Exercise brief:
Go line by line through the data and copy those with the word "selector".

[Stored data entries]
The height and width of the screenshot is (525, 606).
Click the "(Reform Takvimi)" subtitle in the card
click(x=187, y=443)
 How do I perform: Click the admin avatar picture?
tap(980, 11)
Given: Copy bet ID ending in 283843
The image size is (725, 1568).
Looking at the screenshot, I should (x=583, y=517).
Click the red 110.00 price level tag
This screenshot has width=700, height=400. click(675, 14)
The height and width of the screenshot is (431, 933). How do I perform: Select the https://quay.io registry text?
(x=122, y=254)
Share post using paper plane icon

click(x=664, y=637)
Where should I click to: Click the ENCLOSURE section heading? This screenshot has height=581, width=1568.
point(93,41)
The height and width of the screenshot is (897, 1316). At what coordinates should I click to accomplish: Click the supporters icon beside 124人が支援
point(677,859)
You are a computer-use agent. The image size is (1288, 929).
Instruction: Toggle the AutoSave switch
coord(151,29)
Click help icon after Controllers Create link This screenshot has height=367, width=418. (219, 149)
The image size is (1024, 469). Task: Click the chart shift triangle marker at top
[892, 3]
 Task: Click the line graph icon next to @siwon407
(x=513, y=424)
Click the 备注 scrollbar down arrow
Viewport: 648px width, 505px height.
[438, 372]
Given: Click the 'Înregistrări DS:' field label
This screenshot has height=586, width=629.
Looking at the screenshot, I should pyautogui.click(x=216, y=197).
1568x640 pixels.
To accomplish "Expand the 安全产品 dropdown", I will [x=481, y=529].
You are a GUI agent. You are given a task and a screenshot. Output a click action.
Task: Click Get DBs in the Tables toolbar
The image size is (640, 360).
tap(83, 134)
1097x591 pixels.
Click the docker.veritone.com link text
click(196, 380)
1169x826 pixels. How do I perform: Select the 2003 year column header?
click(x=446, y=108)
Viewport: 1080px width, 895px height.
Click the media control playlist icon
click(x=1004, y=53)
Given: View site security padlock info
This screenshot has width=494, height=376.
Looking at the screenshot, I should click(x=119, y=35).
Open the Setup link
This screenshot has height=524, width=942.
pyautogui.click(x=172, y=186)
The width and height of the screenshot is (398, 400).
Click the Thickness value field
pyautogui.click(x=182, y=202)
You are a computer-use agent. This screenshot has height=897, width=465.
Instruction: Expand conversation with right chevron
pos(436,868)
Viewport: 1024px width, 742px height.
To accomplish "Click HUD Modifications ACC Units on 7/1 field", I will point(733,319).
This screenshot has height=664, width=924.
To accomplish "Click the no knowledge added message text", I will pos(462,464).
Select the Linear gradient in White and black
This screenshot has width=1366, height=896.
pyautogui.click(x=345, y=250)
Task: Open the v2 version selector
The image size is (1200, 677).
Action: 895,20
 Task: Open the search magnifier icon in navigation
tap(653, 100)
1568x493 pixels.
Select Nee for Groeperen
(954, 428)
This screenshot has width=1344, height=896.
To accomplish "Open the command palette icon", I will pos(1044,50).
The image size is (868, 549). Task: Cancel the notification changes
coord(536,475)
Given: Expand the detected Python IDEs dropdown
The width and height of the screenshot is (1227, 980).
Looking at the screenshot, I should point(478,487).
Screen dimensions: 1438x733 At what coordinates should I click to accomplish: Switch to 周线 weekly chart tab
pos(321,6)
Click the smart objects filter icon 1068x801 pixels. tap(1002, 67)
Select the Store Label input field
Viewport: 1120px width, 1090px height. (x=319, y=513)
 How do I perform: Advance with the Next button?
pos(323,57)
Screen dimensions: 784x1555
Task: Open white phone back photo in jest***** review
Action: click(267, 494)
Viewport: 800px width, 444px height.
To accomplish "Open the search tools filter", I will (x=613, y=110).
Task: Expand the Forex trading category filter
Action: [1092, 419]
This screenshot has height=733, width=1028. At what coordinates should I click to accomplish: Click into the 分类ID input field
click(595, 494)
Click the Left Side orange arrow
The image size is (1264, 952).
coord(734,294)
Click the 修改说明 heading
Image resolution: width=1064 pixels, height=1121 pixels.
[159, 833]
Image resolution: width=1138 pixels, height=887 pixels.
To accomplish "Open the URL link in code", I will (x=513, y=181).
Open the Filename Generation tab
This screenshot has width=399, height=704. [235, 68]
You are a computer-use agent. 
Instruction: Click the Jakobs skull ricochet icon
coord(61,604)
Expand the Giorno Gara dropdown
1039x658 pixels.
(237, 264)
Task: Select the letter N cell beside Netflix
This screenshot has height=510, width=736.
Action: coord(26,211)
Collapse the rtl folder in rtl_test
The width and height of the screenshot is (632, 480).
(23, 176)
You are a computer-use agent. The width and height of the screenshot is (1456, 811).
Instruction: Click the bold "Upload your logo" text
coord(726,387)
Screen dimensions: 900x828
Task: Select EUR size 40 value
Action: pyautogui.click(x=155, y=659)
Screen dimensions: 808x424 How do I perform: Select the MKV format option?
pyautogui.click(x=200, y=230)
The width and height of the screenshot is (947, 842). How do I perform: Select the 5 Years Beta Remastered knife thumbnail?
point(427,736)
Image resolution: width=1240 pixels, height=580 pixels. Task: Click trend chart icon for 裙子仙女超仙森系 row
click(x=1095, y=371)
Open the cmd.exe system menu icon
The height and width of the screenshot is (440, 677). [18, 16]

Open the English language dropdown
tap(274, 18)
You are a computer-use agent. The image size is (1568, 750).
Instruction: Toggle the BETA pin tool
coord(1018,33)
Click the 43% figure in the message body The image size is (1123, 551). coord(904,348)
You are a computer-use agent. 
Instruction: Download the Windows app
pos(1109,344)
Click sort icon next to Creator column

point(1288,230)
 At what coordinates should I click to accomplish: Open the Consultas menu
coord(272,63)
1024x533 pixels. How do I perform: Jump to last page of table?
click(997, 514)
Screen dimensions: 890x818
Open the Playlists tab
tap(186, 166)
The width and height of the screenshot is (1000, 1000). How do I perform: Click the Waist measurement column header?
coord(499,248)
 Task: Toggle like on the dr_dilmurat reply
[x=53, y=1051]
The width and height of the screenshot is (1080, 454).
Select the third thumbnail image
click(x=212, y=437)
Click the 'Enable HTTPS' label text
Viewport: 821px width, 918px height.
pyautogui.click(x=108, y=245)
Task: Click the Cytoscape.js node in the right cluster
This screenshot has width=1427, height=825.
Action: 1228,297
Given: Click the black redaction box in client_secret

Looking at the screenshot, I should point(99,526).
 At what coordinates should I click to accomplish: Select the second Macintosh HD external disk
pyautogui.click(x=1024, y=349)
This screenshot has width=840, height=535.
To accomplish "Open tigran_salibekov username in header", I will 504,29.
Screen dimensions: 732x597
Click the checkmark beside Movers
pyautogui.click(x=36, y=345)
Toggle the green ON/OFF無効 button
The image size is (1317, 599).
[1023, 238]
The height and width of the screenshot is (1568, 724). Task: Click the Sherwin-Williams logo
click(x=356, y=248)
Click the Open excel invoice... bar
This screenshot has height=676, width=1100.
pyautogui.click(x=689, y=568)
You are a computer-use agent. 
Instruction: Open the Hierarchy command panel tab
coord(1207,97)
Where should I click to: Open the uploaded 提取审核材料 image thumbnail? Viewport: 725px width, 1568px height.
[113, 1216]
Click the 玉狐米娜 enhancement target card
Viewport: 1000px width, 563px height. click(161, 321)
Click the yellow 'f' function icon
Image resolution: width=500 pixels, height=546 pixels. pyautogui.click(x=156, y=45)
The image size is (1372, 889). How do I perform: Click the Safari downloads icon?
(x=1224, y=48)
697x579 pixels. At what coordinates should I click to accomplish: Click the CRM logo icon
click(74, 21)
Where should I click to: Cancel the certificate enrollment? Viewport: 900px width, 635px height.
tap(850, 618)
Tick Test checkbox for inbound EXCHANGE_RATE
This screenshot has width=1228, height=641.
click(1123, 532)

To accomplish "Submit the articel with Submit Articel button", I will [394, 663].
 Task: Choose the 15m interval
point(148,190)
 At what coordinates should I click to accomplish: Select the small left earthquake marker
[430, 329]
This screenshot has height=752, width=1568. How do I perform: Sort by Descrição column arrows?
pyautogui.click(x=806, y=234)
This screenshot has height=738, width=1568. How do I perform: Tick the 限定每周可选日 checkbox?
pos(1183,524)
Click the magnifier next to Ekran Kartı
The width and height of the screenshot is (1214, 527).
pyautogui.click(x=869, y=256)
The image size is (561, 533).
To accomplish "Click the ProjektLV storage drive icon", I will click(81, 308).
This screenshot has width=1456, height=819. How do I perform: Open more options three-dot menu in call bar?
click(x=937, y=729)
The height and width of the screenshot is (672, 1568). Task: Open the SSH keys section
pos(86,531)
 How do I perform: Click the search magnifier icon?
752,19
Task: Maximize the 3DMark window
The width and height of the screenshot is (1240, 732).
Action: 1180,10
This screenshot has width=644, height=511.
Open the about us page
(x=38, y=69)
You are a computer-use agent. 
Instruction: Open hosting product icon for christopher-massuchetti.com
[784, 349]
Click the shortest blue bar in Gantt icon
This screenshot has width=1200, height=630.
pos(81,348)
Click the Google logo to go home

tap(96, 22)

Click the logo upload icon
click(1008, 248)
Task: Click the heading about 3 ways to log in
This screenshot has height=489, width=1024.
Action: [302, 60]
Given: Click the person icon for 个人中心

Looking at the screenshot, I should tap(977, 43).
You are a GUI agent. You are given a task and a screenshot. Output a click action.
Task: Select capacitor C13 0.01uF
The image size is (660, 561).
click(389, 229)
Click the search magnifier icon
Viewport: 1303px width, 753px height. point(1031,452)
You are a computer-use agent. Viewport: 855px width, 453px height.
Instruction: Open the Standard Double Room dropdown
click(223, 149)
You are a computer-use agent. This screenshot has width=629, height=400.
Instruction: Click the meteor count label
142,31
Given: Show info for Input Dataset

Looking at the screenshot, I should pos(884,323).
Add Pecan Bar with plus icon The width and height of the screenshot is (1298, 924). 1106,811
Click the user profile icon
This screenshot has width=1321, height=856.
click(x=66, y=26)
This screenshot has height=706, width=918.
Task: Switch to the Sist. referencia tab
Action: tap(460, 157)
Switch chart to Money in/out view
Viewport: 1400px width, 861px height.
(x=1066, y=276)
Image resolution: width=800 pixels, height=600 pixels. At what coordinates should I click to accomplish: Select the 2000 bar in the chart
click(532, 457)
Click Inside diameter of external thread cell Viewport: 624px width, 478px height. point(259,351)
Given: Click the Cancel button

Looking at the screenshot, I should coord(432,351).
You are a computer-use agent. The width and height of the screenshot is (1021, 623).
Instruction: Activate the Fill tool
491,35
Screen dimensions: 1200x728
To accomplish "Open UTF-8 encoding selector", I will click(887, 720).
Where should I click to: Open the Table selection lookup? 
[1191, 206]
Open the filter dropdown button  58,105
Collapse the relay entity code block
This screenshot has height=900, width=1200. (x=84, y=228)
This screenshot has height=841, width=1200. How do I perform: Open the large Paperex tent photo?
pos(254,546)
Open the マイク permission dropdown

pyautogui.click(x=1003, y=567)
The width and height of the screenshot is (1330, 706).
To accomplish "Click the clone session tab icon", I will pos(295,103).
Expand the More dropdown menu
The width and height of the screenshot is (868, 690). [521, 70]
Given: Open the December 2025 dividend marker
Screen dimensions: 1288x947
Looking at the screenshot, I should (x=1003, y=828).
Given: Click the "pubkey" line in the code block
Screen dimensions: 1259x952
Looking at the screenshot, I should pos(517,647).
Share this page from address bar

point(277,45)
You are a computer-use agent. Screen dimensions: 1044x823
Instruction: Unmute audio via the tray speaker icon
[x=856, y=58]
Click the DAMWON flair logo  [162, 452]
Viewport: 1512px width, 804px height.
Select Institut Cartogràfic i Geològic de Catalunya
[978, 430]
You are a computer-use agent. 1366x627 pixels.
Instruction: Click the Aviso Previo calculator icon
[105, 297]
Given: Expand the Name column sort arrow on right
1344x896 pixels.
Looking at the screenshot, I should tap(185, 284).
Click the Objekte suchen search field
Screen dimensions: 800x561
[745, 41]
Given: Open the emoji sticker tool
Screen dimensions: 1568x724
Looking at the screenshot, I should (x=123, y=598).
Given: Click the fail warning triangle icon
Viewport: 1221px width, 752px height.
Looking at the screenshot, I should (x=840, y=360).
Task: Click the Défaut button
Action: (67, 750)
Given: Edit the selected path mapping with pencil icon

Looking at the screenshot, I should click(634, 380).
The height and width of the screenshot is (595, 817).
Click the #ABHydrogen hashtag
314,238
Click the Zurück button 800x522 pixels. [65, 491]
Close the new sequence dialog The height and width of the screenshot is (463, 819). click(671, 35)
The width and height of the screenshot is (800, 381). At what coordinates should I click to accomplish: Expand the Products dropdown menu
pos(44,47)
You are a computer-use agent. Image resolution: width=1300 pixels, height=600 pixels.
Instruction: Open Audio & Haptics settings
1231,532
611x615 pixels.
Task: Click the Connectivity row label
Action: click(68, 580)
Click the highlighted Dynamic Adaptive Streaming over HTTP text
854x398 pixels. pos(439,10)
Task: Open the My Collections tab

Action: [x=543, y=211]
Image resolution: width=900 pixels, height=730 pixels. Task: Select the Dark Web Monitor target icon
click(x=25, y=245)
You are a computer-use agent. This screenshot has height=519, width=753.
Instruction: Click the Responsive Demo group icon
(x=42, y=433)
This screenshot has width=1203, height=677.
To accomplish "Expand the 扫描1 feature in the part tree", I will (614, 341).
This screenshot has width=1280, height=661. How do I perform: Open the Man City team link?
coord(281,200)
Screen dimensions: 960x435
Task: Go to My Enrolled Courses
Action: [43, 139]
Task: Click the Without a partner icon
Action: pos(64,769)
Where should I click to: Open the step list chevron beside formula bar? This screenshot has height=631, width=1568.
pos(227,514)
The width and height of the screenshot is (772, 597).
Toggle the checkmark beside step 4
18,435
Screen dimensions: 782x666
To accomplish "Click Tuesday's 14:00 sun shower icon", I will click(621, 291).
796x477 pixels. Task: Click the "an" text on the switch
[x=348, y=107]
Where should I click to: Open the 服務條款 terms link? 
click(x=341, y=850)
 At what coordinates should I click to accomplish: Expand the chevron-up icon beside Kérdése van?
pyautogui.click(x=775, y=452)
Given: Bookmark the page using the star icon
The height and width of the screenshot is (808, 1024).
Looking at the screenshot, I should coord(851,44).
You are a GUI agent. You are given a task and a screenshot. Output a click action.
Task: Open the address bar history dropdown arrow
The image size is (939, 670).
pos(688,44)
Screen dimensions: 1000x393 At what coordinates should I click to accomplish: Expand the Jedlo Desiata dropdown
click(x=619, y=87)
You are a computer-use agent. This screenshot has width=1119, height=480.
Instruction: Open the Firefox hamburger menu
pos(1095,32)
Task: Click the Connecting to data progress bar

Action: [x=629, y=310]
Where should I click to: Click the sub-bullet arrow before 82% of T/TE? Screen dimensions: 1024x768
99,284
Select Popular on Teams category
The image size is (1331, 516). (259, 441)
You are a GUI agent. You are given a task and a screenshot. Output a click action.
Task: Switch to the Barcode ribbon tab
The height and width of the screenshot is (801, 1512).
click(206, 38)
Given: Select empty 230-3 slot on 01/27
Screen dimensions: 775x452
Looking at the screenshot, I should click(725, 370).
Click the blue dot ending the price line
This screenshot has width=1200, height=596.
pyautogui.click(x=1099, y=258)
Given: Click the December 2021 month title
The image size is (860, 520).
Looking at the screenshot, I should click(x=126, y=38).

Answer:
Task: Open the v2 version selector
To accomplish "Open UTF-8 encoding selector", I will click(887, 720).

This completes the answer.